WHAT NEEDS TO BE DONE:
Which lines of the listing hold the string "label"? Copy those lines.

EXERCISE MATERIAL:
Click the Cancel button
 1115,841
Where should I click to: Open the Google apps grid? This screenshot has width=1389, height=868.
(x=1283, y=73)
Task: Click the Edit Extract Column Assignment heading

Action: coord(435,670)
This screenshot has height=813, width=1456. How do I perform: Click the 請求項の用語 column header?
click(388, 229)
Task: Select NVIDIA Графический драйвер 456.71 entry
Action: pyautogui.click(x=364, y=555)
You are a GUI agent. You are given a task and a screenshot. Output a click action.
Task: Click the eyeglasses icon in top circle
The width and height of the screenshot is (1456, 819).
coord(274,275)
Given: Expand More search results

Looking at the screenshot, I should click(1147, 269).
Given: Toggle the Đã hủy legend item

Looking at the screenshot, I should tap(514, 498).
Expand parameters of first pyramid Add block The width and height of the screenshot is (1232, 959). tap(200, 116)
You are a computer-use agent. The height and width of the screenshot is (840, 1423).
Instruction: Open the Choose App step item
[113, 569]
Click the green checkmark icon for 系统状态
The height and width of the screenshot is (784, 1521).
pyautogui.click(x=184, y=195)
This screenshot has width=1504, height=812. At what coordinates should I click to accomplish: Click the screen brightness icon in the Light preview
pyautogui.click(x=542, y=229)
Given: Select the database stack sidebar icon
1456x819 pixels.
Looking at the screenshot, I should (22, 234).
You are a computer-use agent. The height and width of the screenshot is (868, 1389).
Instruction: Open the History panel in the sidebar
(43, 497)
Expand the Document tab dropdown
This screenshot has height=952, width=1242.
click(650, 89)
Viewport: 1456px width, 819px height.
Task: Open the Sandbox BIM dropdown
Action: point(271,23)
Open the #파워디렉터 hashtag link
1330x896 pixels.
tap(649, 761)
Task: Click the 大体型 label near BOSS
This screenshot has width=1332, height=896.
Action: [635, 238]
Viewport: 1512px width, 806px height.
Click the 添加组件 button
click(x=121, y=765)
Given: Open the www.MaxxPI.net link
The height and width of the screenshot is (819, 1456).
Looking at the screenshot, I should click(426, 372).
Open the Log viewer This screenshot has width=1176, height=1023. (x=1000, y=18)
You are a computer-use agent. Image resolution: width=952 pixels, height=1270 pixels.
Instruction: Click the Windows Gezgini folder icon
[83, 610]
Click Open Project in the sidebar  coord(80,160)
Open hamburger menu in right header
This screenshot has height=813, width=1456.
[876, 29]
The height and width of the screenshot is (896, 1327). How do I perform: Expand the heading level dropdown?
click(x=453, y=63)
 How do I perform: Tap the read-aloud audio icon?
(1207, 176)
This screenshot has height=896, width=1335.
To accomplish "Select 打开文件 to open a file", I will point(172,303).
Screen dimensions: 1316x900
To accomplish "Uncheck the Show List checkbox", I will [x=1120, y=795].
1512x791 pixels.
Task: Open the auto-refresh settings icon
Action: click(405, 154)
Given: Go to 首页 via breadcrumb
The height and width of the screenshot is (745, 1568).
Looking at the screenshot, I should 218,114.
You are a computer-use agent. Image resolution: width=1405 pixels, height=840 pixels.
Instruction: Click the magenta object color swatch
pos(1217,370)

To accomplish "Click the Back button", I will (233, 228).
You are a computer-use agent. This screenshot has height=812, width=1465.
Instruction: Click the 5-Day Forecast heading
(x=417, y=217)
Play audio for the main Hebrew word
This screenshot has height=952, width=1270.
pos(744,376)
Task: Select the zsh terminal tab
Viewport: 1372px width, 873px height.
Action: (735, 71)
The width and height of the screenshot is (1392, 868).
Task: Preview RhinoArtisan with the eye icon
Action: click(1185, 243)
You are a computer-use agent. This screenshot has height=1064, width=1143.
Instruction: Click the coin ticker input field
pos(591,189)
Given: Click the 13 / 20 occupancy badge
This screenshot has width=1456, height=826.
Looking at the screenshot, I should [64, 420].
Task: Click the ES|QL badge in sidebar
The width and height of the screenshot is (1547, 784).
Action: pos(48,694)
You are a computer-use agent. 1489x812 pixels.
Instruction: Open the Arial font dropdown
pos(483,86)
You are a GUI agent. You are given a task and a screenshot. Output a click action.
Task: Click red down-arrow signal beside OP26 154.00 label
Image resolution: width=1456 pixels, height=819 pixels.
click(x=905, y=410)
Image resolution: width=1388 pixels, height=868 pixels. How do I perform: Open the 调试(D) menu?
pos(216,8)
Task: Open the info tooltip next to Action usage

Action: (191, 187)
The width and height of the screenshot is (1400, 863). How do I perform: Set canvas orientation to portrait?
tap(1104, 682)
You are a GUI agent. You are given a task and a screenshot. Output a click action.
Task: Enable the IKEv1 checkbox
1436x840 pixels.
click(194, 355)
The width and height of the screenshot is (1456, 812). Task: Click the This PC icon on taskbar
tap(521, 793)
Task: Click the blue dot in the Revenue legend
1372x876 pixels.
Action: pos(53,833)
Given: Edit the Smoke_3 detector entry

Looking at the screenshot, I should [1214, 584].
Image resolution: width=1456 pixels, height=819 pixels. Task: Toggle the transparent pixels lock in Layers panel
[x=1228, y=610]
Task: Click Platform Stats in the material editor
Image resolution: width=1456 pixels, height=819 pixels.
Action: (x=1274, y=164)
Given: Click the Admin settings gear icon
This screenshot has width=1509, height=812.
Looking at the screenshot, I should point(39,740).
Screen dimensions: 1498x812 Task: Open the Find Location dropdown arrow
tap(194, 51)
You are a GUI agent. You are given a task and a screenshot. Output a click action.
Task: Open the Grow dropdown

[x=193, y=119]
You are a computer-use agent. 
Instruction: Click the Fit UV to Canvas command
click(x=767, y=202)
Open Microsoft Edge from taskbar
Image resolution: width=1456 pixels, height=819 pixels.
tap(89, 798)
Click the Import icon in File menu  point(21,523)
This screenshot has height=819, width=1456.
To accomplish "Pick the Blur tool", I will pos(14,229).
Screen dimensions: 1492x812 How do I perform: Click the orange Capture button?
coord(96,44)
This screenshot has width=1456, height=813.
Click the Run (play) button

EXERCISE OUTPUT:
Task: Click the 大体型 label near BOSS
Task: Click red down-arrow signal beside OP26 154.00 label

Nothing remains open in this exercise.